§ **Directions**: Please repeat, from the entries that follow, the lines from the one containing "file contains the" through the one containing "Task: Toggle the Video Preview checkbox" exactly, adding nothing.

§ **Supplied material**:
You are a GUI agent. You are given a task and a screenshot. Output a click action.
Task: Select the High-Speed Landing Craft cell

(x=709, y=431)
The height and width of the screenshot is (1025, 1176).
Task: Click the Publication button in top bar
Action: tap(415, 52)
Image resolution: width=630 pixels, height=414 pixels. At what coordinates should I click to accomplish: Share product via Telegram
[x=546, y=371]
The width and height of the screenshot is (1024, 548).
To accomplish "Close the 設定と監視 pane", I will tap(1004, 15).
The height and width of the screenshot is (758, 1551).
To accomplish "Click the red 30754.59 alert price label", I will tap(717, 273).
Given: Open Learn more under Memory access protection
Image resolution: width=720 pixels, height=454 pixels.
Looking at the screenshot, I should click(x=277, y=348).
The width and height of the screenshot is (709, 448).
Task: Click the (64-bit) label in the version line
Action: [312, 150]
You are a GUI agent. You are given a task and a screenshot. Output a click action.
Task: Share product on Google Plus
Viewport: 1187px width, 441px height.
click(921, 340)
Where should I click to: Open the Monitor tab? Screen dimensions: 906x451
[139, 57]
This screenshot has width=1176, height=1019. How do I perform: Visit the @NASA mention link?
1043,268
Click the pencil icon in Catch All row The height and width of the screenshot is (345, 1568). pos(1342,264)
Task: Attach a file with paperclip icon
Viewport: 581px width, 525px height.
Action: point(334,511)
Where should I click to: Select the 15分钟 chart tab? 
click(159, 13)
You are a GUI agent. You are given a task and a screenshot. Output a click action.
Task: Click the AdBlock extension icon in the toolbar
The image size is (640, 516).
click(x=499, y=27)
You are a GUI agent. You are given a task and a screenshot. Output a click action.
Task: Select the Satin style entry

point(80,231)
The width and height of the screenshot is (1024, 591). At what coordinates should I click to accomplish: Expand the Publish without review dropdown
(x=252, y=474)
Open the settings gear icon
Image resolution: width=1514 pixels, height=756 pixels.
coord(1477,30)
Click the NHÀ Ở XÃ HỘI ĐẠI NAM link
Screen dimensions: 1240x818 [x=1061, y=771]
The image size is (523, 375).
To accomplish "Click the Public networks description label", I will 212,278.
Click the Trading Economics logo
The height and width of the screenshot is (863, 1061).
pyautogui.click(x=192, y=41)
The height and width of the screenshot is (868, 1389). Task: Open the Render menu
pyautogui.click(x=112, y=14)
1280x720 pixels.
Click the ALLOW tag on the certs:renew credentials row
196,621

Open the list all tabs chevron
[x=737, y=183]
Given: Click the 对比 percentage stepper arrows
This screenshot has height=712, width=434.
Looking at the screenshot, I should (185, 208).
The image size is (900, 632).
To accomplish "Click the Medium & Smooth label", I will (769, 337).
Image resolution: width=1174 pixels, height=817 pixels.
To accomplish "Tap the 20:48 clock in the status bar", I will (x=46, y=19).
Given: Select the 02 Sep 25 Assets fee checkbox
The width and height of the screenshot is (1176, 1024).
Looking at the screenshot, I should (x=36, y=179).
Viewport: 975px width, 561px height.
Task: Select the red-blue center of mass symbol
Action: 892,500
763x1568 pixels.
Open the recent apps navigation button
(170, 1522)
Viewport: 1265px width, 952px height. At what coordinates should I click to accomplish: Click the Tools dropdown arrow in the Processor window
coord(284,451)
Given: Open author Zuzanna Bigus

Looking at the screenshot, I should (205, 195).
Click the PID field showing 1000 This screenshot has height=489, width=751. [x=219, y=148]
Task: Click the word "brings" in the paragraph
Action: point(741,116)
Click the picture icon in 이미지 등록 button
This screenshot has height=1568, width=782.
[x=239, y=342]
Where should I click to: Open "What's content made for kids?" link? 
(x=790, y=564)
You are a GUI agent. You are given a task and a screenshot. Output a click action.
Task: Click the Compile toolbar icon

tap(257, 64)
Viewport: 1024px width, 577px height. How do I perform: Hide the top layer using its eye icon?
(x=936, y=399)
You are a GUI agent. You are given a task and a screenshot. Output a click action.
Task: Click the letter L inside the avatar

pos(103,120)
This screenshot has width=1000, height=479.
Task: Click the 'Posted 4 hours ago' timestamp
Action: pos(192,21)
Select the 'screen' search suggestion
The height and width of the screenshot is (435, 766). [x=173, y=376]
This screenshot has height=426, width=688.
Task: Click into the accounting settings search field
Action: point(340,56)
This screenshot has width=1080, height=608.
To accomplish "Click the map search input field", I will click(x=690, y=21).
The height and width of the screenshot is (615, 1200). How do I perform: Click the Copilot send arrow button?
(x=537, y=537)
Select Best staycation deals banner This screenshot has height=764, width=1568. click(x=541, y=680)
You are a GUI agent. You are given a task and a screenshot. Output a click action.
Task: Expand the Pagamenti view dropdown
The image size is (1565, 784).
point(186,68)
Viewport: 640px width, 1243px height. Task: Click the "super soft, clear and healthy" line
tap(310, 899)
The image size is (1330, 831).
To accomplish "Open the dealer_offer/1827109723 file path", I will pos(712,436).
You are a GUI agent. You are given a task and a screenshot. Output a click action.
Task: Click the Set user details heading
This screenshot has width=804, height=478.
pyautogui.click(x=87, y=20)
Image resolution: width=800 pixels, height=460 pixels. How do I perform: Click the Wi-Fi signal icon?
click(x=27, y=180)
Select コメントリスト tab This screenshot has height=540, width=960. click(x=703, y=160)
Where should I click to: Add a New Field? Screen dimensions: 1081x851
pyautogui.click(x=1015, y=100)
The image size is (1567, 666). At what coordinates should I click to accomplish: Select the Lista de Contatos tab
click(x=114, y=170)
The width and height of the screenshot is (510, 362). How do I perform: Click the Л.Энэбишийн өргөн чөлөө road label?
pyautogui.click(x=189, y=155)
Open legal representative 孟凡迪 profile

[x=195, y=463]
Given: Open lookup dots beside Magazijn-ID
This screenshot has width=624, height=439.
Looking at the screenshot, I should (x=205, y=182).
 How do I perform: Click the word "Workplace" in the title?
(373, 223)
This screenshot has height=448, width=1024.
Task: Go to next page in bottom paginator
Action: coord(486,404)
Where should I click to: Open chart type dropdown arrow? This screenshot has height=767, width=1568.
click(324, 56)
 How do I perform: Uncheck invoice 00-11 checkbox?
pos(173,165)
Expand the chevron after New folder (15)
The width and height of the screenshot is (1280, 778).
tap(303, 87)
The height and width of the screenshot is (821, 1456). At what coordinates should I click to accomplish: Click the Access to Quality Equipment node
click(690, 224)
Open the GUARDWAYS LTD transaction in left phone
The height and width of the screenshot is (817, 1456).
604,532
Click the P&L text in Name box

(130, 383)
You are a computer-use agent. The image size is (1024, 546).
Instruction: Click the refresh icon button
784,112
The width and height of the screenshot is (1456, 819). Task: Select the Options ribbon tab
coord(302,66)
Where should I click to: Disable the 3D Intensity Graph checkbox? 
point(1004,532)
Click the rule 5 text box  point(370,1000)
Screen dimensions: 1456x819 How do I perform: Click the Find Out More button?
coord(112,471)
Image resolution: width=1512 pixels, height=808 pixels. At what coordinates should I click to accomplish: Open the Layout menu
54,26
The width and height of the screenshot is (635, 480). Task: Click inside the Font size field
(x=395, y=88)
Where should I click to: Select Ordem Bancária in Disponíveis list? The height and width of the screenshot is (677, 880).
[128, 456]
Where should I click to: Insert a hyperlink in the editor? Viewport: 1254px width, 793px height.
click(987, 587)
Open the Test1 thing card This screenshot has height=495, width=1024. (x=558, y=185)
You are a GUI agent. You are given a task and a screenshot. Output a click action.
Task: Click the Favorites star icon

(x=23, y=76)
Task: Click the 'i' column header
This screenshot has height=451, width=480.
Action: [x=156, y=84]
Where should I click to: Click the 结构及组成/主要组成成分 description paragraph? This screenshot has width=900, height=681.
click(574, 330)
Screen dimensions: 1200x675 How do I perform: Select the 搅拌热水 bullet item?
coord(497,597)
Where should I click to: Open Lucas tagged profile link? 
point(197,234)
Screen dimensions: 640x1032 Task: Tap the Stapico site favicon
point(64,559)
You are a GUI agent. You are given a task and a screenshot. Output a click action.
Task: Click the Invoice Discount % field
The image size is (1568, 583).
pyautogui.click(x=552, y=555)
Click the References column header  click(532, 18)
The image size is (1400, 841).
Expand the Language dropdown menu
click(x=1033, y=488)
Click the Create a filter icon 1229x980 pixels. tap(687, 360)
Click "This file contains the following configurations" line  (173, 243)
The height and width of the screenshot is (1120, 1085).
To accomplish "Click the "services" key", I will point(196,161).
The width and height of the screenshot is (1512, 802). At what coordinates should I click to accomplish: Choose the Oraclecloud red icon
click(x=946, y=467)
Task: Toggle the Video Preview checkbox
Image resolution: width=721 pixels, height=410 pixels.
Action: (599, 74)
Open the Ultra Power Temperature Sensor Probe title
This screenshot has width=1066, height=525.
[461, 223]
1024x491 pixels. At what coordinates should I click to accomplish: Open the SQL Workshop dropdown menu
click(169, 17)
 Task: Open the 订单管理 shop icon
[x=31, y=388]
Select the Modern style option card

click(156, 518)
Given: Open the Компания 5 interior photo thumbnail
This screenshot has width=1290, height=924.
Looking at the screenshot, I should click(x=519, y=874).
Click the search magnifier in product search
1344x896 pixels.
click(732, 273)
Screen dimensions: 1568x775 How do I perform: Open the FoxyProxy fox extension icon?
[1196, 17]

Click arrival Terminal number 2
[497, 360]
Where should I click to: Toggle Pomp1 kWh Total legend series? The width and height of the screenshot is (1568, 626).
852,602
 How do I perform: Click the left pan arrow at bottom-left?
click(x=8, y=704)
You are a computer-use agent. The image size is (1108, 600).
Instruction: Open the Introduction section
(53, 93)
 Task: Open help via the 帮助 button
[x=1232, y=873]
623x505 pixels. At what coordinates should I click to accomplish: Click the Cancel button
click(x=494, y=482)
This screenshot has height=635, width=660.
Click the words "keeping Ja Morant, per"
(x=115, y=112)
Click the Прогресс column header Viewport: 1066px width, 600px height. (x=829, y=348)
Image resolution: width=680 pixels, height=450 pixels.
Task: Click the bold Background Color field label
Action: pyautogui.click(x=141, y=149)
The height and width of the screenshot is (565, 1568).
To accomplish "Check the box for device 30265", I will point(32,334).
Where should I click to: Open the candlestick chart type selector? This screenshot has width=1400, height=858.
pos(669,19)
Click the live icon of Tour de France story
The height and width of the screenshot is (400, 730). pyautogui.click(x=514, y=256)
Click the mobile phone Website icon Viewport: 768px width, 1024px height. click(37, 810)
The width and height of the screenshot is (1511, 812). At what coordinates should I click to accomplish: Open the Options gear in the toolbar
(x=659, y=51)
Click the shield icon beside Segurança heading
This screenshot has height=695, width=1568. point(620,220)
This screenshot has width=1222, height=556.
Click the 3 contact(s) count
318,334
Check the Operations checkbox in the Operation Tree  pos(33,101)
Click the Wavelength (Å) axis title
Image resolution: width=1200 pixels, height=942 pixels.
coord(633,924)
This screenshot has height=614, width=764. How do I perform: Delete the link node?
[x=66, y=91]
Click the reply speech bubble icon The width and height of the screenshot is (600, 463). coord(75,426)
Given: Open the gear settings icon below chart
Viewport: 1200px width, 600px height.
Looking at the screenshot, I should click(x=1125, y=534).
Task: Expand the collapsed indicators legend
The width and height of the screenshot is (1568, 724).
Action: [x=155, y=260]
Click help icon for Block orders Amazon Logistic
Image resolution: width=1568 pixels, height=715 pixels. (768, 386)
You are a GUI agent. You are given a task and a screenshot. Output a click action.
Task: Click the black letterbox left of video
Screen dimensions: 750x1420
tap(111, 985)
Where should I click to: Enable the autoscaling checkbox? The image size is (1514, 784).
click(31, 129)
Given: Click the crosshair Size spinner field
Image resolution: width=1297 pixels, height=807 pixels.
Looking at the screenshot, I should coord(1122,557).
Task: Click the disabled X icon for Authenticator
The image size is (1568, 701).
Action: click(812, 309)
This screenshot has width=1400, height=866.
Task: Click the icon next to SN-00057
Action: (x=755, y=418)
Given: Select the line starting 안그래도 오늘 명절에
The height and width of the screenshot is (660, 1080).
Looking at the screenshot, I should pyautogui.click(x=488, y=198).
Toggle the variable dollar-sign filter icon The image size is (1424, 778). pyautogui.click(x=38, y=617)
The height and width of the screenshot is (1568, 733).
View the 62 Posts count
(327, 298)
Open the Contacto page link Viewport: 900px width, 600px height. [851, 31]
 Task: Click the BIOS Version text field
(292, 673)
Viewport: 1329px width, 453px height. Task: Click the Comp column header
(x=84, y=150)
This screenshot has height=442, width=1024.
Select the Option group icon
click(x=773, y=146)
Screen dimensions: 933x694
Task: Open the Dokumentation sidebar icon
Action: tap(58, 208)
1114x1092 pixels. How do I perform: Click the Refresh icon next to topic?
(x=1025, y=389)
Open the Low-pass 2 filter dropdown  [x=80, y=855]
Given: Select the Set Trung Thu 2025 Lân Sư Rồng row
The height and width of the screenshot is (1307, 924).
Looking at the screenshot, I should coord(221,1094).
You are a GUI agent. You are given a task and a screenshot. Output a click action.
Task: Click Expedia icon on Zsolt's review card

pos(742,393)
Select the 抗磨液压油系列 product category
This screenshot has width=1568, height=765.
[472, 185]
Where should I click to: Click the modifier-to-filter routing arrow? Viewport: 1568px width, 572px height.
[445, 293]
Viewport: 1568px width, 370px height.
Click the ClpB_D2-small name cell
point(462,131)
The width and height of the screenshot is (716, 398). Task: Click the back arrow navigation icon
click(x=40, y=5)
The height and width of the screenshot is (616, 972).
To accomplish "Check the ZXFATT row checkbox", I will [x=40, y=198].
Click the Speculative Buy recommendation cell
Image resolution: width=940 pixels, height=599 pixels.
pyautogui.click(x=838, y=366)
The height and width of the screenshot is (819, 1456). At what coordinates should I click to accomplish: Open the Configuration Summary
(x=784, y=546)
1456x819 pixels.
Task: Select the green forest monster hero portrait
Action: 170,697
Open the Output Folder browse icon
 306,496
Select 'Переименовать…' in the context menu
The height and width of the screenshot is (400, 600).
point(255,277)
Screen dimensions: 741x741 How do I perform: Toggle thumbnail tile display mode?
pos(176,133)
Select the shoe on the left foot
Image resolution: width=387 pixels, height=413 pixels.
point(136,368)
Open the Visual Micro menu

§ **Worked solution**:
Click "This file contains the following configurations" line  (173, 243)
The height and width of the screenshot is (1120, 1085).
To accomplish "Click the "services" key", I will point(196,161).
The width and height of the screenshot is (1512, 802). At what coordinates should I click to accomplish: Choose the Oraclecloud red icon
click(x=946, y=467)
Task: Toggle the Video Preview checkbox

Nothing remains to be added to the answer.